Hatırlayan çıkar, John Malkovich mayıs ayında Tiyatro Festivali’nde “Şeytani Komedya” adlı bir oyun oynamıştı İstanbul’da... Bu oyunla ilgili en sert yazıyı Nedim Saban kaleme almıştı. Ama ne yazı... Bir iki cümle aktarayım; John Malkovic seyirciye işkence yaptığı için derhal sınırdışı edilmeli... Böyle kötü oyunlarla bir daha Türkiye’ye gelmesin. Zaten dünya tiyatrosunda son yıllarda doğru dürüst oynadığı bir tek saygın tiyatro prodüksiyonu yok. Bayi toplantılarındaki star sunumu kıvamında bir gösteri bu.

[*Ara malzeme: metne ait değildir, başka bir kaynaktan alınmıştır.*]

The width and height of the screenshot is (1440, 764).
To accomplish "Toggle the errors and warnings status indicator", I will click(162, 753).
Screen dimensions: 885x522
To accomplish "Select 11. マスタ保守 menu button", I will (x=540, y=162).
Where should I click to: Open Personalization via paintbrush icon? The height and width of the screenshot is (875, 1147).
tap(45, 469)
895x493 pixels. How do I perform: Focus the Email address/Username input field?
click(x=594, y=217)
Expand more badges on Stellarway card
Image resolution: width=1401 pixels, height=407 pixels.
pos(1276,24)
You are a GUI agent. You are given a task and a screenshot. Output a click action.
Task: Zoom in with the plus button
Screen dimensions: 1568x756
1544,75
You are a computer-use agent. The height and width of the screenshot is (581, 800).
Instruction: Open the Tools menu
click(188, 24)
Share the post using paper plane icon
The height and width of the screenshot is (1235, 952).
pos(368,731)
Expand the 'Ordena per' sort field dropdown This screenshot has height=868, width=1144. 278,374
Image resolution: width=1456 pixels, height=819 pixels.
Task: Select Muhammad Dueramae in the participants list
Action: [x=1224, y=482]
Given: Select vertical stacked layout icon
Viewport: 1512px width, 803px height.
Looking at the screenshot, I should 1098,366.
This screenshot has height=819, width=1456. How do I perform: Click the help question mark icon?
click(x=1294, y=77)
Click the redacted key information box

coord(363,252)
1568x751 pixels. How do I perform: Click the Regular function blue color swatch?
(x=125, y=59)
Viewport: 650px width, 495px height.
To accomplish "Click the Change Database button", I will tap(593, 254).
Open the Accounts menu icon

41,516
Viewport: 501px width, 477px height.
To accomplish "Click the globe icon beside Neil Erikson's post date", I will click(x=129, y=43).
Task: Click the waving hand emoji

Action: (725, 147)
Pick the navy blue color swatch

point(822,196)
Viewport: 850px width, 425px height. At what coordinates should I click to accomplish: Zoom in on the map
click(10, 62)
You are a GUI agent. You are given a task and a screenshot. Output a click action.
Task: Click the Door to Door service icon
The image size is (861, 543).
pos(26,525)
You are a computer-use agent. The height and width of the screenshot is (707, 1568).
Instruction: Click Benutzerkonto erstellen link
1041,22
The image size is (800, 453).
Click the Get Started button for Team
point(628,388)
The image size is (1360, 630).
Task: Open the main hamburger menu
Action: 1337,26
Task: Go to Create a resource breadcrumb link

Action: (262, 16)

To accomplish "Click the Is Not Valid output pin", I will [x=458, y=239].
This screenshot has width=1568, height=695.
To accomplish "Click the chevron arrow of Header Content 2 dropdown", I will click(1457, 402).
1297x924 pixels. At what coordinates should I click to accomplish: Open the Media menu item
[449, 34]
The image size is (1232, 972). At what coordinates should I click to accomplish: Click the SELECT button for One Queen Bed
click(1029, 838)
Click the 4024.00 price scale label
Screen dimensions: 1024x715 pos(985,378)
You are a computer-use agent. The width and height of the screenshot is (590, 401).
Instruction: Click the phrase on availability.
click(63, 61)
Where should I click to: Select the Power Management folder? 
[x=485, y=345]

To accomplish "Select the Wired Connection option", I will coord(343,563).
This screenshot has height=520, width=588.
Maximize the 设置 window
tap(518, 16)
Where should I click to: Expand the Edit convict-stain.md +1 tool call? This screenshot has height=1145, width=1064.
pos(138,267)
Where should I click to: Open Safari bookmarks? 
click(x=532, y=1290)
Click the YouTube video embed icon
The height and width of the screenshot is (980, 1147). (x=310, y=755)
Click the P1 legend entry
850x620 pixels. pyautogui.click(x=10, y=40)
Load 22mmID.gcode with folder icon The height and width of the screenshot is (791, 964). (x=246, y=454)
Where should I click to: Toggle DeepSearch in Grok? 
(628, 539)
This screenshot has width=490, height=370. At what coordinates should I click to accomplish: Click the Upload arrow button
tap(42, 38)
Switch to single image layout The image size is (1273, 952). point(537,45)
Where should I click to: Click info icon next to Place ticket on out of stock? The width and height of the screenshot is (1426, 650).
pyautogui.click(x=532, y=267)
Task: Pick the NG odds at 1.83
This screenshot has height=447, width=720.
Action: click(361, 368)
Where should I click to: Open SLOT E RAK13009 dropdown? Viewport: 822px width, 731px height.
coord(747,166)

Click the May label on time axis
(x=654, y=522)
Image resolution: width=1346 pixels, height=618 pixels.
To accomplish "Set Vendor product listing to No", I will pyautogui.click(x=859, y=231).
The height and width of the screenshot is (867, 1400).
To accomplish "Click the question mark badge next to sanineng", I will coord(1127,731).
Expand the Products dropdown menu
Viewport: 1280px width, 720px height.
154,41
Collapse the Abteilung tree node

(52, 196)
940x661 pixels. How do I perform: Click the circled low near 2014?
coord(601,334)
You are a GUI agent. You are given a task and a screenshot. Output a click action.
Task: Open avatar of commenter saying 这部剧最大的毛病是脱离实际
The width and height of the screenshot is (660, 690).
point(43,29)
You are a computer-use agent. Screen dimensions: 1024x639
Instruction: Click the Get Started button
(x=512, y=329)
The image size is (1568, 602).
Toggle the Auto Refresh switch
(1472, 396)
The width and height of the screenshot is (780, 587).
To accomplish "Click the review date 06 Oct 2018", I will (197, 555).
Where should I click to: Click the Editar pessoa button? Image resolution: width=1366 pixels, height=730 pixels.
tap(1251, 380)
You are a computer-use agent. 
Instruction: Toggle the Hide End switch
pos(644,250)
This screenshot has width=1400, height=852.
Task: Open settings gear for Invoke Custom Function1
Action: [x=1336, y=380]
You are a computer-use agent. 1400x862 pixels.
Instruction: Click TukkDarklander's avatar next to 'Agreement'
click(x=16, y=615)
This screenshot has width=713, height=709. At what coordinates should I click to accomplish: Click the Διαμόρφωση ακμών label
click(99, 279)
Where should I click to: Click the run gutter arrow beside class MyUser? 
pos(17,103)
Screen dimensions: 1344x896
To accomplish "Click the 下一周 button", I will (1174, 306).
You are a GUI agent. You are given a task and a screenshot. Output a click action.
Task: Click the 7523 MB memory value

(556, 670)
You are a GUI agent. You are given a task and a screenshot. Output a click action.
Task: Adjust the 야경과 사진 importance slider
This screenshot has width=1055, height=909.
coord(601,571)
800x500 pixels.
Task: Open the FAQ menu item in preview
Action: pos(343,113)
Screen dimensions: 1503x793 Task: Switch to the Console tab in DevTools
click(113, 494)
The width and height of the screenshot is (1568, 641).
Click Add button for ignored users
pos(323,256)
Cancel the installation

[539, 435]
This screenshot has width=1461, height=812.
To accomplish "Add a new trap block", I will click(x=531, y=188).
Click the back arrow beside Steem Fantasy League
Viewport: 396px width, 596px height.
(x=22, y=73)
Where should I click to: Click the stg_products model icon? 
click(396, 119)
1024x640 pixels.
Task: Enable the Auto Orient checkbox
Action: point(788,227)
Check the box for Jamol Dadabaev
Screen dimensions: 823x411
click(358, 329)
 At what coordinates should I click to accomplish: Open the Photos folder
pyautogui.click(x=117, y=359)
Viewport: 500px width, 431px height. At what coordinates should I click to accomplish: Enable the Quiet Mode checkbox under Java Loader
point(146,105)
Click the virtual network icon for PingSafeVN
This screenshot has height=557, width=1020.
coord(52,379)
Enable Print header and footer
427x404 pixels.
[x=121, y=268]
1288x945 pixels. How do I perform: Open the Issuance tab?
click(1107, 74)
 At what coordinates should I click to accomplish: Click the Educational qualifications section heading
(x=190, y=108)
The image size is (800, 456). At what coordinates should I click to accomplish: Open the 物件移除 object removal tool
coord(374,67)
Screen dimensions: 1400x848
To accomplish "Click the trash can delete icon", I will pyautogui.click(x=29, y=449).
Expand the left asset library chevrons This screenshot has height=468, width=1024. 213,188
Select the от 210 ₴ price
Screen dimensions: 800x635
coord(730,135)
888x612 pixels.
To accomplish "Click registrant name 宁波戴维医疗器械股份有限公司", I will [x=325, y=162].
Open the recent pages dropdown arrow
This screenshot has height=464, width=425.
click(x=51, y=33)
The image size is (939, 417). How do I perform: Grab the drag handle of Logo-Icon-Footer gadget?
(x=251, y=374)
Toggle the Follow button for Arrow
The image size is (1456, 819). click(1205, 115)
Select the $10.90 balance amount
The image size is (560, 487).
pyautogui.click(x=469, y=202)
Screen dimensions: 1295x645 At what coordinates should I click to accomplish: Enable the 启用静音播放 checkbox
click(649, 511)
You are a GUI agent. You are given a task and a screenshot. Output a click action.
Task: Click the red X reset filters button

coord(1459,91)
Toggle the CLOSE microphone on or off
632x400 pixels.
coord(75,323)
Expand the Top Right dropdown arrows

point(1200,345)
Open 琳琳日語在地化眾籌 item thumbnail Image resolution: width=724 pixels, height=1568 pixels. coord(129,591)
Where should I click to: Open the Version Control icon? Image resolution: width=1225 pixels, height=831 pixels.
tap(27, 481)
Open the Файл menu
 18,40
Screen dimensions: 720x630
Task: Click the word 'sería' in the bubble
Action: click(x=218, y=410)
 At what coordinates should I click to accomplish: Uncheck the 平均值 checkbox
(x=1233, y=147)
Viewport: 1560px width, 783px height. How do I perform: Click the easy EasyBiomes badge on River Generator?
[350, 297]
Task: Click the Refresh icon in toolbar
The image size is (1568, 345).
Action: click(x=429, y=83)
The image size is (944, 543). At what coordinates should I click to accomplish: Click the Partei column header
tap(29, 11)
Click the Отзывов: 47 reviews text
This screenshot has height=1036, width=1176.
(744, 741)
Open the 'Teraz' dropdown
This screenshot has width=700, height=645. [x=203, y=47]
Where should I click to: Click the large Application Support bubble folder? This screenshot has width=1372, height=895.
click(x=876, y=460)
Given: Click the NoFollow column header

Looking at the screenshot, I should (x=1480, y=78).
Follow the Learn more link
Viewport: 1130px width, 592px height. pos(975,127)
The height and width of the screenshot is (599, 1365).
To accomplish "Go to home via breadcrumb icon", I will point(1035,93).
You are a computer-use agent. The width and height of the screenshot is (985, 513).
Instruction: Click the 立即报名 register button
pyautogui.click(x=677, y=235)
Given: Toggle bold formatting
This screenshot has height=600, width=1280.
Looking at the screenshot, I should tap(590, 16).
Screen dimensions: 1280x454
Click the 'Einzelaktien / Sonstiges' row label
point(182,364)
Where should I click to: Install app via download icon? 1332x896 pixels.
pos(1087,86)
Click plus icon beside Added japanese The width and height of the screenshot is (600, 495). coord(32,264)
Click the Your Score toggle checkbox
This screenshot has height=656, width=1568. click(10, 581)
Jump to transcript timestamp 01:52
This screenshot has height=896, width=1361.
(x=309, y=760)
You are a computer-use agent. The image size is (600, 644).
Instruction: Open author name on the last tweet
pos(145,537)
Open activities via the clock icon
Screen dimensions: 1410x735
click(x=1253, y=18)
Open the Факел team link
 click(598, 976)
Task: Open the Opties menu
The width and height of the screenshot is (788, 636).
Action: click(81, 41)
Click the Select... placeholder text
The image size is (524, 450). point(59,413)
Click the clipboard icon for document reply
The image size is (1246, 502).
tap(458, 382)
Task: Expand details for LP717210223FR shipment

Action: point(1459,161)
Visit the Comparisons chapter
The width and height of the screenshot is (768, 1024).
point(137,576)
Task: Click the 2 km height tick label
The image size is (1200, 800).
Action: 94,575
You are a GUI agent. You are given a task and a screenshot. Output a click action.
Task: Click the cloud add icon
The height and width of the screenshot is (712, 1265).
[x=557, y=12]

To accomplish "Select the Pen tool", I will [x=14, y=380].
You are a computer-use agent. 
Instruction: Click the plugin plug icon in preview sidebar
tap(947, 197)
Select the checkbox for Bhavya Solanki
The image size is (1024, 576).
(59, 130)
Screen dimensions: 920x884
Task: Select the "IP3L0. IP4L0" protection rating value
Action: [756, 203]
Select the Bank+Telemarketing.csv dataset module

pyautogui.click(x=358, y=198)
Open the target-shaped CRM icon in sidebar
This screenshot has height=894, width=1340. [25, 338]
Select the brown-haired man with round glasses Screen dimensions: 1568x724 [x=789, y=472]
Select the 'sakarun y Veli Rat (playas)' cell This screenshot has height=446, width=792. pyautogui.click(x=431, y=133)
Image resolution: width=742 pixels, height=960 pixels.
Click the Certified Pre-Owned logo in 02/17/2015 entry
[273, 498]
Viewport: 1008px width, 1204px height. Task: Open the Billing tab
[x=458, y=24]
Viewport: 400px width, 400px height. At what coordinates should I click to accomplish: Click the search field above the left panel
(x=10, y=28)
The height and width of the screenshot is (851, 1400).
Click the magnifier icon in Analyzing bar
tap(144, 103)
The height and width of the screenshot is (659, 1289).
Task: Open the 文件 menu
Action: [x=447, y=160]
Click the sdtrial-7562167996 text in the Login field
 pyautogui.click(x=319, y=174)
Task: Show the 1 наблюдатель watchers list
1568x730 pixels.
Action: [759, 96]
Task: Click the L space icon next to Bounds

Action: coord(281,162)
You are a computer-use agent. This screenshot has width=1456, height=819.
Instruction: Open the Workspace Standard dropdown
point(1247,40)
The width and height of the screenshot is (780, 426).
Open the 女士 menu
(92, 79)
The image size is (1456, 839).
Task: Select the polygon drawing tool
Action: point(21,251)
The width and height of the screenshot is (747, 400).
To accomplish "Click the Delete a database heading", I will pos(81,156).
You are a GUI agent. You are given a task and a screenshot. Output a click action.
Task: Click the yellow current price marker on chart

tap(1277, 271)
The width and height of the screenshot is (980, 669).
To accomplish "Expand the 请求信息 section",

Malkovich kariyerine başladığı Steppenwolf Tiyatrosu’na tekrar modern tiyatro hakkında yeterlilik eğitimi almalı... Vs...Vs.. İçinde fazlasıyla bilginin de olduğu, sert bir yiyatro eleştirisi... Bizde böyle bir yazıyı bir oyuncu için yazsak ne olur??? Ne olacak, bana hakeret etti diye 80 bin liralık tazminat davası açar... John Malkovich ne yapmış peki?.. İstanbul’dan giderken kendisine çevirip verdikleri Nedim Saban’ın bu eleştiri metnini son oyununa koymuş. The Music Critic adlı yeni oyununda çağlar boyu ünlü bestecilerin aldıkları eleştirileri anlatıyor Malkovich. Çaykovski’nin Brahms’ı ne kadar yeteneksiz bulduğu, Chopın’in Ravel’in aldığı sert eleştiriler falan... Böyle dokuz bestecinin eleştiri hikayesini anlattıktan sonra 10’uncu olarak kendini örnek veriyor ve Nedim’in bu eleştirisini anlatıyor.... Önceki gece Dubrovnik Festivali’nde oynadı bu oyunu Malkovich... Eleştirmenler oyundan sonra kendisi hakkında yüzlerce yazı varken neden bu yazıyı kullanıldığını sormuşlar. “Hayatınızda aldığınız en kötü eleştiri bu mu” demişler... Malkovich de, “Eleştiriyi yazanın tiyatroya aşkla bağlı olmasından etkilendiğim için bunu kullandım” yanıtını vermiş. Sonra da “Tanrı onu korusun” diye Nedim’e bir selam göndermiş. Malkovich’in Nedim Saban’ın eleştirisini oyununda kullanması kadar, oyuncuların sınırları zorlayan eleştirlerde bile ne kadar hoşgörülü olduklarının iyi bir örneği oldu bu... Darısı en ufak bir eleştiride oryantasyonu bozulan bizim oyuncuların başına.
Bir tavsiye...
iPad ve diz üstü bilgisayar kullananların en büyük sıkıntısı gün ışığında ekranı görememektir. Sahil kenarında, güneşli bir günde kafede bilgisayar kullanmak büyük bir çile... Privacy Screen Protector diye bir koruyucu filtre var. Rontgen kağıdı gibi bir yüzü yapışkanlı bir şey bu... Şimdi iPad ve iPhone için olan boyutları da çıkmış bunun ve Türkiye’ye de getirmişler. Onu kullanmaya başladım, kesinlikle işe yarıyor. Gün ışığının yansımasını engellediği için ekran daha görünür oluyor. Ayrıca ekranın zararlı ışınlarından da koruyormuş ama onu test edemedim tabii ki... Çin malı olanların işe yaramadığını da söylemeliyim.
Kitap müzayedesi
Hafta sonu hava güzel olacak (Gökhan Abur’un yalancısıyım), alın sevgilinizi Taksim’e çıkın Gezi Parkı’nda çay kahve içtikten sonra hemen oradaki Sahaflar’a uğrayın... Beyoğlu Belediyesi, Sahaf Festivali’nin bu yıl dördüncüsünü düzenliyor. Yolumun üzeri olduğu için iki gez uğradım sahaflara... Geçen yıldan çok daha düzenli, çok daha başarılı. 76 sahaf dükkan açmış, kimi plak satıyor, kimi eski dergiler, kimi yerli yabancı kitaplar. 28 Eylül’e kadar açık kalacak. Önümüzdeki günlerde de 100 değerli kitabın müzayedesi yapılacak burada ama tarihi henüz belli değil. Hangi kitapların açık artırmaya çıkacağını ve kaça satılacağını merak ediyorum. İzlemek lazım diye ajandama not aldım ben.